Zed (again, and again, and again)
I have an ongoing fascination with editors. Zed has attracted me ever since it first appeared. It prioritises things I want: performance, a strong keyboard focus and batteries included. The very same things that have kept me working in Helix for a couple of years now.
So I keep coming back to Zed, again and again. I try it every couple of months. It’s consistently good, and I do come back to it regularly for a few use-cases, particularly when I want to view files side-by-side to compare them. I just find that easier with a mouse-driven UX.
But Zed’s Vim support was lackluster, and that was a deal breaker. This year, however, that has changed. The post Vim Roadmap 2025 on Zed’s Blog shows how Vim support has improved over the last year, and makes it clear that Vim is a focus for the Zed team now.
Even better, the Zed community has started to use some of the primitives created for Vim support to build out the beginnings of a Helix mode for Zed. I have a strong preference for Helix’s editing model over Vim’s, and Helix’s multi-cursor support matches well with Zed.
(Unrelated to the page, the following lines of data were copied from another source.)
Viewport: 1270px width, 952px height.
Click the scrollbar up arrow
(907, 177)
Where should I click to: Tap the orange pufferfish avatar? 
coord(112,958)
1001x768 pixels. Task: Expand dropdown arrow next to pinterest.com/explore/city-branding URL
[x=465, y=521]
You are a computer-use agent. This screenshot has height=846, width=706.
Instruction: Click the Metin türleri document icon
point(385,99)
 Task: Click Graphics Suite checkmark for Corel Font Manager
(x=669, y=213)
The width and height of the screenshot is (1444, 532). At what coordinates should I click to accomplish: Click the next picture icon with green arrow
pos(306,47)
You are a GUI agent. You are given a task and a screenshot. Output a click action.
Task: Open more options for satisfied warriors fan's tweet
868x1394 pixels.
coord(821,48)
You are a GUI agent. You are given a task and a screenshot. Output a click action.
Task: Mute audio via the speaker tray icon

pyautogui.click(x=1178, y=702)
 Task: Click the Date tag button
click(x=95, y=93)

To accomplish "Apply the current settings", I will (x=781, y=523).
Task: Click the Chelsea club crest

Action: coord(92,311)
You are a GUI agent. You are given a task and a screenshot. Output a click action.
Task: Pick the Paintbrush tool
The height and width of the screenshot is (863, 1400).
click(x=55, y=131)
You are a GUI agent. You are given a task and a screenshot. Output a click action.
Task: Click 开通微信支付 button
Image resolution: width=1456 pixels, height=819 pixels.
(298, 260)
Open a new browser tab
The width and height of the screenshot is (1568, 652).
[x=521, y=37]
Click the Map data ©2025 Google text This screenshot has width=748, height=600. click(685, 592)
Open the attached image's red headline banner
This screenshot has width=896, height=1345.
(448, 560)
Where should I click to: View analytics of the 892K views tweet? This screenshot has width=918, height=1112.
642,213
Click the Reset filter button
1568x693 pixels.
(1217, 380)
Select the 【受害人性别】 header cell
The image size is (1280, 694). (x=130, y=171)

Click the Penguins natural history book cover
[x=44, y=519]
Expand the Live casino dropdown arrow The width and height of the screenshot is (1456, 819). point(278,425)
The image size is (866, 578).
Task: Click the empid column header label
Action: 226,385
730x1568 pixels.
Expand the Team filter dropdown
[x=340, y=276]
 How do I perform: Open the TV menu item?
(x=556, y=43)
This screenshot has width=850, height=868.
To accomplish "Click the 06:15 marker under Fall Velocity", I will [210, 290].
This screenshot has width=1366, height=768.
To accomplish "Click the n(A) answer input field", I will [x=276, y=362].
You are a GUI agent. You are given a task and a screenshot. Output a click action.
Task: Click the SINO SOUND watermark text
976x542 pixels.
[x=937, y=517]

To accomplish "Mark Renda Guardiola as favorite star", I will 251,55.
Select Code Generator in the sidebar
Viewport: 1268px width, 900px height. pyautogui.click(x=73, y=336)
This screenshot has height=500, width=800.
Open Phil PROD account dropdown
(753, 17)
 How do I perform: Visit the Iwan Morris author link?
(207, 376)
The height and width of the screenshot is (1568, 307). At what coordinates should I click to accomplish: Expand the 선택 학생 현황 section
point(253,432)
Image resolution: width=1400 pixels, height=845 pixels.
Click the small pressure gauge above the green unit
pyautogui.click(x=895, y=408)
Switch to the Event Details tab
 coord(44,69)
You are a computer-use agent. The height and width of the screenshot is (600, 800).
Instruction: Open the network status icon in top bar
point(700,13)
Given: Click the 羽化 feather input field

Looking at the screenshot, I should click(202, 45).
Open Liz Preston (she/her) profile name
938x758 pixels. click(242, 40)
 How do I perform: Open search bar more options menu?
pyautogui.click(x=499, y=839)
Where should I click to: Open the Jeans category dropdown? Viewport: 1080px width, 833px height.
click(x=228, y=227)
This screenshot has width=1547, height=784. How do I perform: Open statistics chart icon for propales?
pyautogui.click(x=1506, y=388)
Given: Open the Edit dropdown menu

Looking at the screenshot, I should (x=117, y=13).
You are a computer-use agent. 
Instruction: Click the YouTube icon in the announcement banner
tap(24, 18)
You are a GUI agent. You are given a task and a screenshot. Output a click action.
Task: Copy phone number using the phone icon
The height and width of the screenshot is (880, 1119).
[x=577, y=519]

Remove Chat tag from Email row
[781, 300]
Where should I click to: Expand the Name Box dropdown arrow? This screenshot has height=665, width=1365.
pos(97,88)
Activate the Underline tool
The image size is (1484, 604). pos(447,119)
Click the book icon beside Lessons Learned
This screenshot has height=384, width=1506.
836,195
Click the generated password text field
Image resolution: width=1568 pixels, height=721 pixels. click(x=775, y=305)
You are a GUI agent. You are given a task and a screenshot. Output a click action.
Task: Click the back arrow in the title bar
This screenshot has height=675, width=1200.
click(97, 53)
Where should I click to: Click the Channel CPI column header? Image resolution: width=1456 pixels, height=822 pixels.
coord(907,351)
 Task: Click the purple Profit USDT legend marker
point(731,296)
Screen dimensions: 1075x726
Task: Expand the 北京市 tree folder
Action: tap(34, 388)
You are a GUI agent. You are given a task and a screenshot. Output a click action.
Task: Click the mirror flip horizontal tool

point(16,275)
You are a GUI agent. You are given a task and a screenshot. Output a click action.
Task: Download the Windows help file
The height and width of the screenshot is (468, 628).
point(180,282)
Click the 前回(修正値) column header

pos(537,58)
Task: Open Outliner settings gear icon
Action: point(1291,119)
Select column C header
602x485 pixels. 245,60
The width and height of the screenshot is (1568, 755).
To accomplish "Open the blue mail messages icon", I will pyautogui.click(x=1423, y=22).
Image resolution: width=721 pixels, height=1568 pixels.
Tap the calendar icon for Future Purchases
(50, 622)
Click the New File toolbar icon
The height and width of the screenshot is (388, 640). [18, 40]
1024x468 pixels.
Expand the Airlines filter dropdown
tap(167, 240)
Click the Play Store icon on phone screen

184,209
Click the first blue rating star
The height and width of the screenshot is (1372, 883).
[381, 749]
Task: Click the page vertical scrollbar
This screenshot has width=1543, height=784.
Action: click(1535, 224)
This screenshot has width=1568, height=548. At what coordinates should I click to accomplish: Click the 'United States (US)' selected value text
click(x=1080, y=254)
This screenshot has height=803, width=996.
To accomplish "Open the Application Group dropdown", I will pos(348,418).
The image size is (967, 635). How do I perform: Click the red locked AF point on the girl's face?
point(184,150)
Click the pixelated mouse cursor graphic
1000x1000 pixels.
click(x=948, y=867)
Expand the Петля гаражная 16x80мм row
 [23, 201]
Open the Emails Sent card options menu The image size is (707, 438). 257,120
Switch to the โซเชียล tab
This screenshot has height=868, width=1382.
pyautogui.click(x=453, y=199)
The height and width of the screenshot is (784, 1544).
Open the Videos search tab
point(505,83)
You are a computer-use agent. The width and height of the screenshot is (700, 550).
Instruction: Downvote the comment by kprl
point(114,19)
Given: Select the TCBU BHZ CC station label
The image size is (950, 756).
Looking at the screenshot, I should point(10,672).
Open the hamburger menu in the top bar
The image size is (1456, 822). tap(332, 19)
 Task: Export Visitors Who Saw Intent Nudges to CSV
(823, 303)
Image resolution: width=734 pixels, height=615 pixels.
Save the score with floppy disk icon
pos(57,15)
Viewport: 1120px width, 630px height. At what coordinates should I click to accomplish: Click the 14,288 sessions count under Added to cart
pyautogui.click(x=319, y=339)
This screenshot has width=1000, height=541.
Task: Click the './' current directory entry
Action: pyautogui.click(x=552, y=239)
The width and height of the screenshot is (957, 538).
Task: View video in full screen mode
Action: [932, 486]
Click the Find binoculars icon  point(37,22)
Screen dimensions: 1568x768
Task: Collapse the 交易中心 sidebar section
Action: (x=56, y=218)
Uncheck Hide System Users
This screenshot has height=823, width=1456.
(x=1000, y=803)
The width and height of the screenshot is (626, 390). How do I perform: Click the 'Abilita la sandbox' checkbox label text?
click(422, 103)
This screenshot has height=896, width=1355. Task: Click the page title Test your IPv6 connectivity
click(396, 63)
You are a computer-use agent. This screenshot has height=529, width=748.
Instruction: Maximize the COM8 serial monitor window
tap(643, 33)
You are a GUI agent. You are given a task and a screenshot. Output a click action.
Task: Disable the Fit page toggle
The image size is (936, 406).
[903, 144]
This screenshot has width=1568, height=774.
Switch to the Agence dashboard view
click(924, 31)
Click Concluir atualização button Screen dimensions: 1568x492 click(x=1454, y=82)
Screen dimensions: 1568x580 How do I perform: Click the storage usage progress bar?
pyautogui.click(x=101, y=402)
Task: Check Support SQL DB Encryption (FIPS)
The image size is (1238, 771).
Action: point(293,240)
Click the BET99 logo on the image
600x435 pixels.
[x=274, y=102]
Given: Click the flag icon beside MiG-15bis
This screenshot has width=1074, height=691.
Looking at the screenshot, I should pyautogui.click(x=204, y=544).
So far, the Helix support is … so-so. It’s really promising, but there’s
enough missing for it to be jarring. Some things are missing, like m s (
and
friends to surround a selection with a character. And some things are buggy; at
the moment, for example, going in and out of insert mode moves the cursor when
it shouldn’t.
However, the renewed interest in creating a first-class modal editing experience in Zed fills me with excitement. I love Helix, but Zed is moving faster. While I’m not going to move yet — or perhaps ever — for the first time I’ve bothered to spend some time really poking through Zed’s settings and making it more comfortable to work in. Comfortable enough that I could imagine using it as my daily driver.
That’s a big change in my feelings towards Zed from six months ago, where I didn’t see it ever playing more than a bit part in my life.
Regardless of the fact that I’m a bit changeable when it comes to exactly what editor I use, it’s pretty clear how I want my editors to look — just compare these two screenshots, first Zed then Helix 🤣:
From this, it seems to me that I want Zed to look like a terminal editor. Which is, perhaps, why Helix may still win out.